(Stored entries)

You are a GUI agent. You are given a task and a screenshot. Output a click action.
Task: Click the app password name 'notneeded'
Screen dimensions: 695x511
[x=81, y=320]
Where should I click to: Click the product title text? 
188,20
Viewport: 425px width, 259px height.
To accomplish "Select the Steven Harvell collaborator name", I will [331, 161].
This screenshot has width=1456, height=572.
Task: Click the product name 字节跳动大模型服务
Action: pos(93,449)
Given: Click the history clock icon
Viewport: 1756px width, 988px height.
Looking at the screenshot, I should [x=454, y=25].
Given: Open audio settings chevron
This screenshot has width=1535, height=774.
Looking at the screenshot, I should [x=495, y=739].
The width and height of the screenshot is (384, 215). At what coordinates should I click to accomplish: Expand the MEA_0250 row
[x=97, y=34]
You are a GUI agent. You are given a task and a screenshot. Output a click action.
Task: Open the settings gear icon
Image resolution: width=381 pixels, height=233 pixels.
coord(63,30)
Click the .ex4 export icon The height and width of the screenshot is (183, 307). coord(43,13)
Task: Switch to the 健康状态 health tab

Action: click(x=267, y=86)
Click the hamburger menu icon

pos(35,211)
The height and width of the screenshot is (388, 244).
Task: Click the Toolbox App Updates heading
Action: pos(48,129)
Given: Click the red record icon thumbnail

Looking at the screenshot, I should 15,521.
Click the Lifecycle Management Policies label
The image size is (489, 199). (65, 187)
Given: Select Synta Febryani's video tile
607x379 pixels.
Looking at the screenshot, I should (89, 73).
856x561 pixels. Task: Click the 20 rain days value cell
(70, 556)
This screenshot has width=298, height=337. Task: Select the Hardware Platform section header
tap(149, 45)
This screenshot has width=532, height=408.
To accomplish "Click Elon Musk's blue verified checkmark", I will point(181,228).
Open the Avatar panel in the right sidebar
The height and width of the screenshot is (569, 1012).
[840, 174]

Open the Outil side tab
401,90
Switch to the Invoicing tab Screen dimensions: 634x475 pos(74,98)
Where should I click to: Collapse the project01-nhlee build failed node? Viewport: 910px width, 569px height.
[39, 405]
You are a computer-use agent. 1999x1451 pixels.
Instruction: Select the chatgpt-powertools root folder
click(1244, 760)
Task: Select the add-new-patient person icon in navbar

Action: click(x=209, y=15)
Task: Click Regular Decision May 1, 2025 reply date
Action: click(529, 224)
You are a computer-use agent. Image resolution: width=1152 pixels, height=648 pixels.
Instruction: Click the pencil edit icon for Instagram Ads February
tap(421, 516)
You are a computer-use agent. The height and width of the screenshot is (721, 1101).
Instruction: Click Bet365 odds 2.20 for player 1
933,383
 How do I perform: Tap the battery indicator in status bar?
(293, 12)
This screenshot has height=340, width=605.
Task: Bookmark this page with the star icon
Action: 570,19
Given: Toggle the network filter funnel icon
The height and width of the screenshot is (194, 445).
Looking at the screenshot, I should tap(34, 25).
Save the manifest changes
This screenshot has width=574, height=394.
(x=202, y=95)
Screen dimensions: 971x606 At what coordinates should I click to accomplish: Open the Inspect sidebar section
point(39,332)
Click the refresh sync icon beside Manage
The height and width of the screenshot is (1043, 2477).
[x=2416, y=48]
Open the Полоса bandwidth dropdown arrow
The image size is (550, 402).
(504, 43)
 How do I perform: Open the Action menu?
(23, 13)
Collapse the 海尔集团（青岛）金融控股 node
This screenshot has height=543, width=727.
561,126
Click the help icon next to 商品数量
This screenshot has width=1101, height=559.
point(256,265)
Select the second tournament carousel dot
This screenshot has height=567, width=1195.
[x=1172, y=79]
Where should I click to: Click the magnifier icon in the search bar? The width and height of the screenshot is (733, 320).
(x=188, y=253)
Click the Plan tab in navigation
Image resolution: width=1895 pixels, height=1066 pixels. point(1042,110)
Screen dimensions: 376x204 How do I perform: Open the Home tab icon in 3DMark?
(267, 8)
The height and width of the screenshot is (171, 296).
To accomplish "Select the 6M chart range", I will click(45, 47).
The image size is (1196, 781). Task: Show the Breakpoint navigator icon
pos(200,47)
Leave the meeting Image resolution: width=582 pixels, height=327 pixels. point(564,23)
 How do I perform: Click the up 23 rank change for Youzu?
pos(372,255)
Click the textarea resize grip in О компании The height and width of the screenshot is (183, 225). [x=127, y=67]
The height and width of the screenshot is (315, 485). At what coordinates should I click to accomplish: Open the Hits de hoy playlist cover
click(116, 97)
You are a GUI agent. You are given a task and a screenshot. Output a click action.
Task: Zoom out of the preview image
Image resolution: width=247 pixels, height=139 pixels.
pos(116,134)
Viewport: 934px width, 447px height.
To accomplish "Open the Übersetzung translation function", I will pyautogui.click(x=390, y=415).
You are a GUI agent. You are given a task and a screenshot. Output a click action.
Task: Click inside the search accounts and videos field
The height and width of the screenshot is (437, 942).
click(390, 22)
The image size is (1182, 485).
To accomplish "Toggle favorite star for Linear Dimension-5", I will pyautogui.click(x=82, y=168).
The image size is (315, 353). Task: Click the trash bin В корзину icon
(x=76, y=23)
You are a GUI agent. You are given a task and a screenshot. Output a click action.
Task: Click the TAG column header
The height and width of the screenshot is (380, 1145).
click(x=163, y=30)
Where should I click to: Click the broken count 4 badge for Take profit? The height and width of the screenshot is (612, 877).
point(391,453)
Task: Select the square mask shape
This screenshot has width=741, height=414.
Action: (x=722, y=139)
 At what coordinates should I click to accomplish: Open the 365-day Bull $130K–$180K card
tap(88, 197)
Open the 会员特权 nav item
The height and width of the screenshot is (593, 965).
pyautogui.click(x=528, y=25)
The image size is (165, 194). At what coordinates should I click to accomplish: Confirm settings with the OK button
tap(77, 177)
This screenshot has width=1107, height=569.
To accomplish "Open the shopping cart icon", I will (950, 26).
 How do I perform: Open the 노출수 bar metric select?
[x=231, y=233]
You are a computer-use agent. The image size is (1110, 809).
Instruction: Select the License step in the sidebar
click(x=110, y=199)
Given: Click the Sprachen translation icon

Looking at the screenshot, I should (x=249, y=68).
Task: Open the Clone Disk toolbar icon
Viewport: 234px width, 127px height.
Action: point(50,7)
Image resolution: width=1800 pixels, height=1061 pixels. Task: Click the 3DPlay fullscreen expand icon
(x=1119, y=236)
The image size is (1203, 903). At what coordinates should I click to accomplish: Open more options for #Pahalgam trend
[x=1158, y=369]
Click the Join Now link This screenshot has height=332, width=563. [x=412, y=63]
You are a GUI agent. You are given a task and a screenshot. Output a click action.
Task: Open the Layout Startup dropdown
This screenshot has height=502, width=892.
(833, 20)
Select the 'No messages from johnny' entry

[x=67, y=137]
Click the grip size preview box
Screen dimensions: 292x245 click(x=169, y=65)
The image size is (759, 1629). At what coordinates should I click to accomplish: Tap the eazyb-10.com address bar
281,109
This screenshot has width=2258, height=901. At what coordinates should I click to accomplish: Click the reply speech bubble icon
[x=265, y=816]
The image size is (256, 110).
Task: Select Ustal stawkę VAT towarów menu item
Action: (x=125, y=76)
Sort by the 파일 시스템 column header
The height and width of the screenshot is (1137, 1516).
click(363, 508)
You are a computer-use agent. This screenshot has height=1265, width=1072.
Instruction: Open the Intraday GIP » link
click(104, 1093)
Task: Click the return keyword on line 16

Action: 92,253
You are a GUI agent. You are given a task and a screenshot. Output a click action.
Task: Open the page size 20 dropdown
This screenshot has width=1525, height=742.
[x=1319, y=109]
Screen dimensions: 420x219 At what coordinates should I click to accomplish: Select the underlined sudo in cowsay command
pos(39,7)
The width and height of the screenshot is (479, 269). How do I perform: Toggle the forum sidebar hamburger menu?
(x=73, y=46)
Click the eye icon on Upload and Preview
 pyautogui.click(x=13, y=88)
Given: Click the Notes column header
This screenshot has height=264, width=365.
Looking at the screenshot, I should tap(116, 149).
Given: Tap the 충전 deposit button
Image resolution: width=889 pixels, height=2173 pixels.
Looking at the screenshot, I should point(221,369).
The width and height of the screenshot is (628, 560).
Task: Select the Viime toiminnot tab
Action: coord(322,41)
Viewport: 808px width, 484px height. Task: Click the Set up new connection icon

### What to do
Report every line of the listing above that contains the word "resolution".

### Result for this exercise
Image resolution: width=381 pixels, height=233 pixels.
You are a computer-use agent. Image resolution: width=1152 pixels, height=648 pixels.
Image resolution: width=1895 pixels, height=1066 pixels. point(1042,110)
Leave the meeting Image resolution: width=582 pixels, height=327 pixels. point(564,23)
Image resolution: width=247 pixels, height=139 pixels.
Image resolution: width=1800 pixels, height=1061 pixels. Task: Click the 3DPlay fullscreen expand icon
Image resolution: width=889 pixels, height=2173 pixels.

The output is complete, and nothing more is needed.